After a much-discussed debut in 2022, Decentraland’s Metaverse Fashion Week returns between the 28th and 31st March 2023 to showcase the next generation of fashion in a Web 3.0 digital landscape. While the notion of a virtual fashion week holds great novelty, the second edition of Decentraland’s event is set to uncover the long-term sustainability of digital fashion.
For the 2023 edition of Metaverse Fashion Week, we’re set to see leading brands like Vogue Singapore, Dolce & Gabbana, Tommy Hilfiger, DKNY, Adidas, DUNDAS, and Ben Bridge among many other household names.
The week will also bring plenty of community interaction, with cross-metaverse wearable design competitions and a new emphasis on encouraging more widespread participation.
“This year, we are incredibly honored to continue the legacy of Metaverse Fashion Week. We are seeing the return of many luxury fashion houses and the emergence and elevation of digitally native fashion,” said Dr. Giovanna Graziosi Casimiro, Head of Metaverse Fashion Week.
“We are excited to see the world’s greatest fashion minds engaging in digital fashion and exploring what it can mean for their brands, and for their communities.”
Building into the Next Frontier of Fashion
Although the metaverse is still in its infancy, fashion brands have been among the fastest to take advantage of this new digital frontier.
There have already been a large range of brands that have released digital clothing collections ranging from high fashion to sports brands, with more looking into focusing their attention towards building into this brand new market to explore.
In the world of sports, brands like Nike, Adidas, and Mizuno have been quick to release NFT clothing items that users can unlock through the use of blockchain tokens. This has long been an aspiration for Nike, which acquired NFT sneaker firm RTFKT in 2021-at the time, one of the company’s biggest collections drew in $3.1 million.
The appeal of metaverse fashion stems from the vast potential of customizable clothing for avatars to digitally wear the styles of their favorite brands and offer the rest of the metaverse a virtual social proof for their products.
Although VR fashion still needs to find its feet within a Web 3.0 ecosystem that’s still liable to change direction as new technologies emerge, Decentraland’s Metaverse Fashion Week appears to be focused on showing that digital trends can be just as pervasive as their ‘IRL’ counterparts.
Infiltrating Traditional Fashion
Fashion and the metaverse have formed a symbiotic relationship in recent years. At the 2023 New York Fashion week, we saw fashion designer Vivienne Tam run a metaverse show that saw guests enter a virtual world to walk down the red carpet, speak with special guests, and watch the show in virtual reality.
Working in partnership with Swan Sit, who was previously head of marketing at Nike and Revlon, Tam set up a high-quality show that closely mimicked the real-world fashion shows going on in New York that week-all with far greater levels of accessibility for viewers.

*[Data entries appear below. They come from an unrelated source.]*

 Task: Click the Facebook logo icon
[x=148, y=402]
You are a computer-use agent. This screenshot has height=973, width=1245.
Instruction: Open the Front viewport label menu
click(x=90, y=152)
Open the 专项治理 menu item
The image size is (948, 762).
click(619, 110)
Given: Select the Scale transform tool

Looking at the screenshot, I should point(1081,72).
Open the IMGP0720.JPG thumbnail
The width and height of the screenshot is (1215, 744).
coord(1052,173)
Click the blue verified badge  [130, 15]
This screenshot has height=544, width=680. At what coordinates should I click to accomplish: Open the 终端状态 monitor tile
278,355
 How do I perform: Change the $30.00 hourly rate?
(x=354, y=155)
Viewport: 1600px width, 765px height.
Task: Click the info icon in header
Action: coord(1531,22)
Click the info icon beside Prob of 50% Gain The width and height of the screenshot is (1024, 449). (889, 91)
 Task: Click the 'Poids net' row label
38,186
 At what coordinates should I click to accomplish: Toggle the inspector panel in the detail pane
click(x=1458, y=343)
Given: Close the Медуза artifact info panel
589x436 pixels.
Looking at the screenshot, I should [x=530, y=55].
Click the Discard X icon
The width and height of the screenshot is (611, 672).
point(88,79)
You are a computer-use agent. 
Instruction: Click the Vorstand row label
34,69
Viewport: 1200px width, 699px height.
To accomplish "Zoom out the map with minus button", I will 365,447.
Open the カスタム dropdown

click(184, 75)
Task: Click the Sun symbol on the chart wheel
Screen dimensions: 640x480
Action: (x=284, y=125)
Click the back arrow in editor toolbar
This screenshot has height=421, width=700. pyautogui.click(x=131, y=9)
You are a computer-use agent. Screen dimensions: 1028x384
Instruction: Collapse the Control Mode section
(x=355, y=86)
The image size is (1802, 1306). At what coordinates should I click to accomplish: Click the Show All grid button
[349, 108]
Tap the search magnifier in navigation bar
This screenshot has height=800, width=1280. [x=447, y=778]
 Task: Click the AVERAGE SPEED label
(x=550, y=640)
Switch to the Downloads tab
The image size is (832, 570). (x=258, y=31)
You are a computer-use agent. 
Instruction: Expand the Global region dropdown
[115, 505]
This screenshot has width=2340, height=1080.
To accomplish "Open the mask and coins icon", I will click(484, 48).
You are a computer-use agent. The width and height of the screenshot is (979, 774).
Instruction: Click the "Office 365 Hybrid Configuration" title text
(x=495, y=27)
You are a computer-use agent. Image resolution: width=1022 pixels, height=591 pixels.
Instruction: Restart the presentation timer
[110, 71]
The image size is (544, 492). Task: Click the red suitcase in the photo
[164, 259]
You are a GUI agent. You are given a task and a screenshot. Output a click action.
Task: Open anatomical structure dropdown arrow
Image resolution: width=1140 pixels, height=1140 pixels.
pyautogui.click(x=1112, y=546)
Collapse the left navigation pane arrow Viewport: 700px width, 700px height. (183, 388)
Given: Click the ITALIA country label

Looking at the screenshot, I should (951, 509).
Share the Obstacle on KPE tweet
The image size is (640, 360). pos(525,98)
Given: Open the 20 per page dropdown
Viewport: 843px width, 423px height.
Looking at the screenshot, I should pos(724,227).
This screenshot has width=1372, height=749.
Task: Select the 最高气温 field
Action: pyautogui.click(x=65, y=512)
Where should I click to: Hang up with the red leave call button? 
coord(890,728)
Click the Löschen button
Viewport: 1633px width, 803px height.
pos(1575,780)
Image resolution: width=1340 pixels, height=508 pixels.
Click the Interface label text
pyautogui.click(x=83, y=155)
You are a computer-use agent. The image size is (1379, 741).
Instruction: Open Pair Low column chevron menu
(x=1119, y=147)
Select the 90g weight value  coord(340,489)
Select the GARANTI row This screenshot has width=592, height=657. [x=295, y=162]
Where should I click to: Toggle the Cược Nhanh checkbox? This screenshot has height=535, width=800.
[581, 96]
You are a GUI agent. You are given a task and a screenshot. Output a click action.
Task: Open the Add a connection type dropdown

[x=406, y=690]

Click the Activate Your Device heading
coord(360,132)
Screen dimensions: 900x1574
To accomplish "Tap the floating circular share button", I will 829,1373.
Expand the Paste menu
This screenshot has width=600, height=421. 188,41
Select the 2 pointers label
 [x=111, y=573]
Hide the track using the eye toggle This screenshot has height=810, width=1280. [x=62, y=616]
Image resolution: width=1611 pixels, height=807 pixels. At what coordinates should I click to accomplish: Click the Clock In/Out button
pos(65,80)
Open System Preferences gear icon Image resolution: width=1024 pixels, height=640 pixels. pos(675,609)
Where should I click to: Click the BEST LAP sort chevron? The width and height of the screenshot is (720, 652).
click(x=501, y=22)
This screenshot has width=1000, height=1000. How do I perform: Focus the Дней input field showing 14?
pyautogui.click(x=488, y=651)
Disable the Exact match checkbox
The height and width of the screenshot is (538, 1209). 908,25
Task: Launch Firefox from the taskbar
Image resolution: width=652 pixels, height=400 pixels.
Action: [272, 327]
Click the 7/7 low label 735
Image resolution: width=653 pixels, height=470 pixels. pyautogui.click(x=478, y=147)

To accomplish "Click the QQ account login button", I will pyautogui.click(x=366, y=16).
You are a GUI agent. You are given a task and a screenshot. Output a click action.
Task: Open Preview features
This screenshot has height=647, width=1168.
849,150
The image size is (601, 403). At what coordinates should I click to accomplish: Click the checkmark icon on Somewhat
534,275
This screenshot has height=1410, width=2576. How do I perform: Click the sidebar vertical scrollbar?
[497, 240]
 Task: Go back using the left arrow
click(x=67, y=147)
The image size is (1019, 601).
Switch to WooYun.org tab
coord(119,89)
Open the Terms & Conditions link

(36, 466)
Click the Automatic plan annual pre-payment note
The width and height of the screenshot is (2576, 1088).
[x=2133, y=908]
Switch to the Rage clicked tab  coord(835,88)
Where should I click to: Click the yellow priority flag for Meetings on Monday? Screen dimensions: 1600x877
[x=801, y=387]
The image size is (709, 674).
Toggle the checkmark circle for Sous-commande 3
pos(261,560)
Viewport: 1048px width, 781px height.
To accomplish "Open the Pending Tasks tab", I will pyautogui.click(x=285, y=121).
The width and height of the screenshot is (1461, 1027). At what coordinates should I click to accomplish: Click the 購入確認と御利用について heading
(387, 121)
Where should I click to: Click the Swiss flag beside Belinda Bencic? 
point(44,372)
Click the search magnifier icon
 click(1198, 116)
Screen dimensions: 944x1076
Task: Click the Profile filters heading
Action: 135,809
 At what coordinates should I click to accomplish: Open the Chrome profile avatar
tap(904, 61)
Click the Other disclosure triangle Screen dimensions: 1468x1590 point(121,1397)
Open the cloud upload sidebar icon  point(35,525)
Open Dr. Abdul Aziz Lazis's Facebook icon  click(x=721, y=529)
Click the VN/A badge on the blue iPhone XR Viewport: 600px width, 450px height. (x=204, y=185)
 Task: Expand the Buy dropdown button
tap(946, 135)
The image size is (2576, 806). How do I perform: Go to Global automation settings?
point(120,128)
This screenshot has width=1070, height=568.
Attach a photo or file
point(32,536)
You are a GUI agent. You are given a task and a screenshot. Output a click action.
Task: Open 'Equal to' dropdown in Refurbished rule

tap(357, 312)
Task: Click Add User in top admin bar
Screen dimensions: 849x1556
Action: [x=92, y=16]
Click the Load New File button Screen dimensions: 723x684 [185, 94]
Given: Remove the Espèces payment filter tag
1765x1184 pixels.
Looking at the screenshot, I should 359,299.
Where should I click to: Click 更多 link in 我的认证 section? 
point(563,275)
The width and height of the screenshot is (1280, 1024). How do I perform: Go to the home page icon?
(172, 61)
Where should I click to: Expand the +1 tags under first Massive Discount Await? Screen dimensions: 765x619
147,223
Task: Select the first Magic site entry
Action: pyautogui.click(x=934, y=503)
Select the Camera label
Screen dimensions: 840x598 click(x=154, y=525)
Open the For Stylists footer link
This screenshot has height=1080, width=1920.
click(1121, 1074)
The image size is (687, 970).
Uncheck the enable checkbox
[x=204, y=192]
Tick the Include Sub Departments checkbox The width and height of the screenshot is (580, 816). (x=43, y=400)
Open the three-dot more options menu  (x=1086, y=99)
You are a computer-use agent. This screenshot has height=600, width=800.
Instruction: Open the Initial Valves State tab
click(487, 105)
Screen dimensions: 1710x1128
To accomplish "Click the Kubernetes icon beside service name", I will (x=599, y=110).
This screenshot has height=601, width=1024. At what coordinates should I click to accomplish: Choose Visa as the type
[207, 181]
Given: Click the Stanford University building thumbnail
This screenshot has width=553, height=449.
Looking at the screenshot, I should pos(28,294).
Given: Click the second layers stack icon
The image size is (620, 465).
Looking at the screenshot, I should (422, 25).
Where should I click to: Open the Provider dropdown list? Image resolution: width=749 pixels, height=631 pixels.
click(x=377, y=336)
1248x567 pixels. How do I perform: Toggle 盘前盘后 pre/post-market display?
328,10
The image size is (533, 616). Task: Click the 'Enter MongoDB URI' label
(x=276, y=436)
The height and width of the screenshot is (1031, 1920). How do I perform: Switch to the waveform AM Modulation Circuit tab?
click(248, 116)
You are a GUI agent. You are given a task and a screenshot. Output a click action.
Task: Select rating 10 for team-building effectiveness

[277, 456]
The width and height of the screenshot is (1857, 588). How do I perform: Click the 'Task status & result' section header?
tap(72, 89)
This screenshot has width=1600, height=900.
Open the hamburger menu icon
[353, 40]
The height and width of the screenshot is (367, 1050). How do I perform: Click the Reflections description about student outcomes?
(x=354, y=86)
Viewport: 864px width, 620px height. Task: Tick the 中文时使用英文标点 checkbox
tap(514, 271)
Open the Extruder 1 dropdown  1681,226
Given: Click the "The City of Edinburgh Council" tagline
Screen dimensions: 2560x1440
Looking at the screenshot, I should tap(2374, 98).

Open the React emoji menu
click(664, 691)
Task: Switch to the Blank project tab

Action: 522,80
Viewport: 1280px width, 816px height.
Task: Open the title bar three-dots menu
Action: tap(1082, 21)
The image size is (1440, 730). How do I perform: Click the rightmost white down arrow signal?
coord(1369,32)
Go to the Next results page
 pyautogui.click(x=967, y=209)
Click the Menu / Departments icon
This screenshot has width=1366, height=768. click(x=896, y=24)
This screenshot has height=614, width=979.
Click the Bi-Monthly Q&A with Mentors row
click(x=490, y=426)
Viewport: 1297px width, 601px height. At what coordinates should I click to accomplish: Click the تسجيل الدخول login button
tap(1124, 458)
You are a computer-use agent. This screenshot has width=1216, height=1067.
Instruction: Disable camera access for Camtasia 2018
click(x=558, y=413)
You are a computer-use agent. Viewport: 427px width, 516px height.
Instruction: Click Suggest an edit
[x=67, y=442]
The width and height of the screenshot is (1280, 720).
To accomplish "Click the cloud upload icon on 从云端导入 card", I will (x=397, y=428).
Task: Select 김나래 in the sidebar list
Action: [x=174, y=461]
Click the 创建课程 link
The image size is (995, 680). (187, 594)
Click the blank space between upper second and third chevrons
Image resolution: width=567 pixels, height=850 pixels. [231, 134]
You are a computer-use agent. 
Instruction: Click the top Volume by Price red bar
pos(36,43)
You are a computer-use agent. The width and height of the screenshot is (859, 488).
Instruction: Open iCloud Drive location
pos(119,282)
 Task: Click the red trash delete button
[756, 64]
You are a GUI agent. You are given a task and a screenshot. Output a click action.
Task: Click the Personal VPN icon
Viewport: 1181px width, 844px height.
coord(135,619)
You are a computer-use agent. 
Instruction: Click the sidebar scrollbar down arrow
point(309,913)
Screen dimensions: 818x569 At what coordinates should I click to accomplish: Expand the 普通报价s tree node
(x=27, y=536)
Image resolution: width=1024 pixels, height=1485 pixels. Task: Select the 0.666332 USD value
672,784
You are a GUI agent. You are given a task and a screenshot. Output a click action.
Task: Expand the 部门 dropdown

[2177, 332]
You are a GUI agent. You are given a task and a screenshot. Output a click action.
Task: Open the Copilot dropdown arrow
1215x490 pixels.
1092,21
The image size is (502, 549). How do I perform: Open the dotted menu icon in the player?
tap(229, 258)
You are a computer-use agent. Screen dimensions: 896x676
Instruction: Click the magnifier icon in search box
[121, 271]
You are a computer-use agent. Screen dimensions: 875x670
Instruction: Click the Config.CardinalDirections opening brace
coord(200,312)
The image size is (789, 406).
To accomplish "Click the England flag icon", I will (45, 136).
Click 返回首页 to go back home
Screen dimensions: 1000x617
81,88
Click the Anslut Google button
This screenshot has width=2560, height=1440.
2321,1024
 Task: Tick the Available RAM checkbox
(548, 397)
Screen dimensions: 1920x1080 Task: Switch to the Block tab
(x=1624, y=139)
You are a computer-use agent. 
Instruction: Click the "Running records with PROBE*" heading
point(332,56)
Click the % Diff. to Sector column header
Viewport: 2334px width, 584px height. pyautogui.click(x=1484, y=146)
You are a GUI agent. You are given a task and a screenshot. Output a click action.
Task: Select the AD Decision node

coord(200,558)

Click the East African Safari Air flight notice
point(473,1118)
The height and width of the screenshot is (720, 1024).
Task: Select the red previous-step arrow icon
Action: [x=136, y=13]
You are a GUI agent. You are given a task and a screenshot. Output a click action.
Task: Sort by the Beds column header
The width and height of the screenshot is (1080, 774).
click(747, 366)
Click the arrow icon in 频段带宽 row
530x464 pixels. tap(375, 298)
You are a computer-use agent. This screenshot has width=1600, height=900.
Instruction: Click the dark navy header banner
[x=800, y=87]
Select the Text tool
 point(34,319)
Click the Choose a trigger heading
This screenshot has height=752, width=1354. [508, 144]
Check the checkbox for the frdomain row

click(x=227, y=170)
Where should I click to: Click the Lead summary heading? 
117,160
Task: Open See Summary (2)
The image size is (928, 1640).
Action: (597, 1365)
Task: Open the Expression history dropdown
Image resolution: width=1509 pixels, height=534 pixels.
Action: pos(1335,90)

“I had been toying with the idea of a mirrored metaverse fashion show for a year, and when I met Vivienne, I knew I’d found the perfect partner,” said Sit in a recent interview. “I wanted to integrate both worlds seamlessly and equally, so we had to replicate every detail – from room layouts and the New York City skyline to even paparazzi photos and lighting. My hope for the future is that you are an equal, wherever and however you choose to show up.”
We’ve also seen technologies that are set to take center stage in fashion as Web 3.0 continues to grow, like artificial intelligence, and ChatGPT.
“Through tools like AI and machine learning, brands will increasingly be able to understand their customers’ preferences and create new operational changes to increase efficiencies and productivities,” said Maruschka Loubser, director of global partnerships at Microsoft.
Today, Microsoft works closely with many leading fashion designers around the world, including Emily Bode, to help bring more technological insights into their production process.
Bringing Virtual Fashion to Mainstream Audiences
Despite leading fashion houses all moving quickly to get in on the metaverse action, there are still many barriers to entry that can hinder the space’s development into the mainstream.
“You have this big bubble of Web3-native crypto users, but it’s a bubble, sometimes an echo chamber, and I’m encouraging the community to corral all the Web2 influencers, creators and consumers,” said Megan Kaspar, founder of digital fashion house Red DAO. “That’s where the adoption is gonna occur, and it can only occur when those people know how to use a wallet.”
Kasper voiced her fears that metaverse fashion exists within an echo chamber, and that increasing wallet adoptions among target groups that can help to define fashion and culture trends will see the space grow exponentially.
This would require instances like Nike’s acquisition of RTFKT more commonplace and can pave the way for fresh NFT marketplaces and digital fashion houses to emerge.
Although the relationship between fashion and Web 3.0 is still in its early stages, it seems that there’s a bright future ahead for democratizing high fashion and making it more accessible to wider audiences within virtual reality worlds like the metaverse.